Parkhurst Dining attempts to discourage wastefulness in dining centers

1/24/2019

Kellen Stepler | Staff Writer

As said by Oscar the Grouch: “I love trash.”

However, the Hogan Dining Center would disagree.

On Thursday, Jan. 17, the Hogan Dining Center weighed food waste between 5 p.m. and 7:30 p.m. According to the Waste-O-Meter posted outside the conveyor belt, there was a total of 123 pounds of waste, which equals 1.89 ounces per person.

The dining hall has previously measured the amount of waste on Aug. 29, 2017, Nov. 28, 2017, April 24, 2018, and Dec. 6, 2018. Results from these dates are also posted on the wall by the conveyor belt and dish washers.

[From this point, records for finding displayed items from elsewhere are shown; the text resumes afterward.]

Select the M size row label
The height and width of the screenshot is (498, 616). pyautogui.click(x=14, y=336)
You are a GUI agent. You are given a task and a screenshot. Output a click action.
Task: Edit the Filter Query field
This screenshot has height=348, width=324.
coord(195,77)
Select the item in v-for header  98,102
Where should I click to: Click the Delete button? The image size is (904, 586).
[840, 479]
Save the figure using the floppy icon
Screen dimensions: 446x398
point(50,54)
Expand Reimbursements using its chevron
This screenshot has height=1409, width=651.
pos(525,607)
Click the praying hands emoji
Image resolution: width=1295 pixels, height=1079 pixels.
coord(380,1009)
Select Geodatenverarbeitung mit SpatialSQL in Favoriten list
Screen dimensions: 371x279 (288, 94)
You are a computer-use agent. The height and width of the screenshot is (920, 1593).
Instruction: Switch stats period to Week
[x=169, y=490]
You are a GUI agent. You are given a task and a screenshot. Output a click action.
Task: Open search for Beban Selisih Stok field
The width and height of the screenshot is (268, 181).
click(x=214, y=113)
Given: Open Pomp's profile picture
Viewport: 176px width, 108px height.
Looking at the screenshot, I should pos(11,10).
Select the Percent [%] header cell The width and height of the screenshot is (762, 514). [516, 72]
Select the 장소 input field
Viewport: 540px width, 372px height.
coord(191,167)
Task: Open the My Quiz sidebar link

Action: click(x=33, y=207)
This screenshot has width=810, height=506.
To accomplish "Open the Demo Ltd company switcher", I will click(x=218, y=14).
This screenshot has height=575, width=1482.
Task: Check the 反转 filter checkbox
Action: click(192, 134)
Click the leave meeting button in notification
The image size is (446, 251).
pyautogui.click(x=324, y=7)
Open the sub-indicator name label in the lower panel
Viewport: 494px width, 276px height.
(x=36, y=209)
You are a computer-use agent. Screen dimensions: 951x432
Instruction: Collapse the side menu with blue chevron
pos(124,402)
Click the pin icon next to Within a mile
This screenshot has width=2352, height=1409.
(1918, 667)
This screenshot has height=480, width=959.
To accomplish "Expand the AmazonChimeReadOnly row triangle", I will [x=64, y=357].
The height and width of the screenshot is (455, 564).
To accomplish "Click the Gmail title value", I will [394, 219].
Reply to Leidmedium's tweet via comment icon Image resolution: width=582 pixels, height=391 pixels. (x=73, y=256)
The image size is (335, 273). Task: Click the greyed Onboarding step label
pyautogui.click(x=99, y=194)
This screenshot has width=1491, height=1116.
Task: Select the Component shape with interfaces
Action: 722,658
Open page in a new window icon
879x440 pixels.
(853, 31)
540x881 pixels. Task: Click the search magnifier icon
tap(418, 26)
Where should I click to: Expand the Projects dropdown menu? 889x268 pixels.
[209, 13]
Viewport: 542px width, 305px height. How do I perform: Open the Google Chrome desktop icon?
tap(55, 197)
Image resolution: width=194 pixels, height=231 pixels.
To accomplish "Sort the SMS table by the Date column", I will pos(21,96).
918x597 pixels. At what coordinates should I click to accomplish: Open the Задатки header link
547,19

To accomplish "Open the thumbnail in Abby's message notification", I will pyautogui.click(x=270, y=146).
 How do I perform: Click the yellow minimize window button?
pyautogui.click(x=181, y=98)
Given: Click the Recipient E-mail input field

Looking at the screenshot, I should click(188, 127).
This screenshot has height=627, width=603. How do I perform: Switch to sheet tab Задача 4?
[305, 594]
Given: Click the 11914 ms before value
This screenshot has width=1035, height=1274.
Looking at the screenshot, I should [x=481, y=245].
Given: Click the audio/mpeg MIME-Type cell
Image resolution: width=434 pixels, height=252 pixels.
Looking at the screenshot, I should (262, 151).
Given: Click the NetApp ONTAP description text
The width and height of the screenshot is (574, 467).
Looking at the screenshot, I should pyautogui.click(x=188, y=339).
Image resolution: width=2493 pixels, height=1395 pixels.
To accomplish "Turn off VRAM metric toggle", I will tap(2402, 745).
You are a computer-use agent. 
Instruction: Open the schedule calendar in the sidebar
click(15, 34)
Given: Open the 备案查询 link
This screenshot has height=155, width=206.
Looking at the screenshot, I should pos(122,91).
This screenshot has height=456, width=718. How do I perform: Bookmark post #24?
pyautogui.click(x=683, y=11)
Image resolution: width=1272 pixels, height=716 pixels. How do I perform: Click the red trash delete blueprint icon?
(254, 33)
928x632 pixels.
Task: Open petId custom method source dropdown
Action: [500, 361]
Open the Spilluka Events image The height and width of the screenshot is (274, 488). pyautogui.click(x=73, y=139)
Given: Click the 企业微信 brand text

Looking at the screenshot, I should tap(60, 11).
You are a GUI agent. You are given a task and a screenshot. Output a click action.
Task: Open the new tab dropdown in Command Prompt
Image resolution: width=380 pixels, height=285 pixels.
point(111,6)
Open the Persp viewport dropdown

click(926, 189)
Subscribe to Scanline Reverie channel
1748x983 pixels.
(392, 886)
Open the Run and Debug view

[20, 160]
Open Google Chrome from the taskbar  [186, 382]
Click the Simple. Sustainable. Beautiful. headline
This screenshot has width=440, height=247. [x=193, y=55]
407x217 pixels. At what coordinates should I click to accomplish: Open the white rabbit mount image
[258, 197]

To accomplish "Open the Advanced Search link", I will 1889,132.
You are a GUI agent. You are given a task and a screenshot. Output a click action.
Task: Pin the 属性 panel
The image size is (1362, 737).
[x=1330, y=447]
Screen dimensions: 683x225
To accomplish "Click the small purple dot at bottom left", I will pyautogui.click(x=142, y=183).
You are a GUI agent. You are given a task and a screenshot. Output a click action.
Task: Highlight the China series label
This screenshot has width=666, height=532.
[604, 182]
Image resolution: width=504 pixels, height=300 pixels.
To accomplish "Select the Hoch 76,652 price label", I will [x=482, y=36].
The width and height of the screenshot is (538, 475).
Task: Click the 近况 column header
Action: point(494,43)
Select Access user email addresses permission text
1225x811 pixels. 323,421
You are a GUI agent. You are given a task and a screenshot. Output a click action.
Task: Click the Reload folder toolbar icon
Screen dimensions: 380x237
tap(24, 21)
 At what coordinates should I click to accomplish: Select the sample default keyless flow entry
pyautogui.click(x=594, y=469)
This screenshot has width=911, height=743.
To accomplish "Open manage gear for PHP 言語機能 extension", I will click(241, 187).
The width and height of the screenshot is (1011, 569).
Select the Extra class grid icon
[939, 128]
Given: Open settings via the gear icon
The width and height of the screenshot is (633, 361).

The data from Thursday continued a downward trend for waste production at Hogan. Since the weigh-in on Nov. 28, 2017, the total number of wasted pounds dropped from 183 to 123.

Moreover, the total waste-per-person has fluctuated since. These numbers were at a high at the November weigh-in, where it was 2.41 ounces of waste per person, and Apr. 24, 2018, where each person accumulated 2.38 pounds of waste. Thursday’s results stack up well, ranking fourth out of five in terms of least amount of waste per person.

Most of the waste is accumulated in between the hours of 6 p.m. and 7 p.m. On Thursday, 29 pounds of waste were weighed in at 6 p.m., and 31 pounds of waste were weighed in at 7 p.m., the highest total throughout the night. This trend is continued throughout all nights waste was recorded.

The most waste ever recorded at a weigh-in was 45 pounds at 6:30 p.m. on Nov. 28, 2017, where both the waste total and waste-per-person were at their highest.

Weighing waste can be an eye-opening study that informs the public how much food we are not using. A 2016 study compiled by The International Food Information Council (IFIC) Foundation found that 30 percent of Americans say that “they don’t create any food waste.”

Additionally, the IFIC Foundation estimates that “40 percent of food produced for our consumption never reaches a human stomach.”

The U.S. Department of Agriculture notes that Americans waste enough food every day to fill a 90,000-seat football stadium. With a seating capacity of 2,200, that’s enough to fill about 41 Rooney Fields.

Additionally, the positives of reducing wasted food are immense, especially from an environmental standpoint.

According to the U.S. Environmental Protection Agency, the benefits of reducing wasted food are that it reduces methane emissions from landfills and lowers your carbon footprint, and that it conserves energy and resources, preventing pollution involved with the growing, transporting, manufacturing and selling of food.

With all the benefits there are of reducing waste, Parkhurst dining makes campus diners aware of how much food is being unused.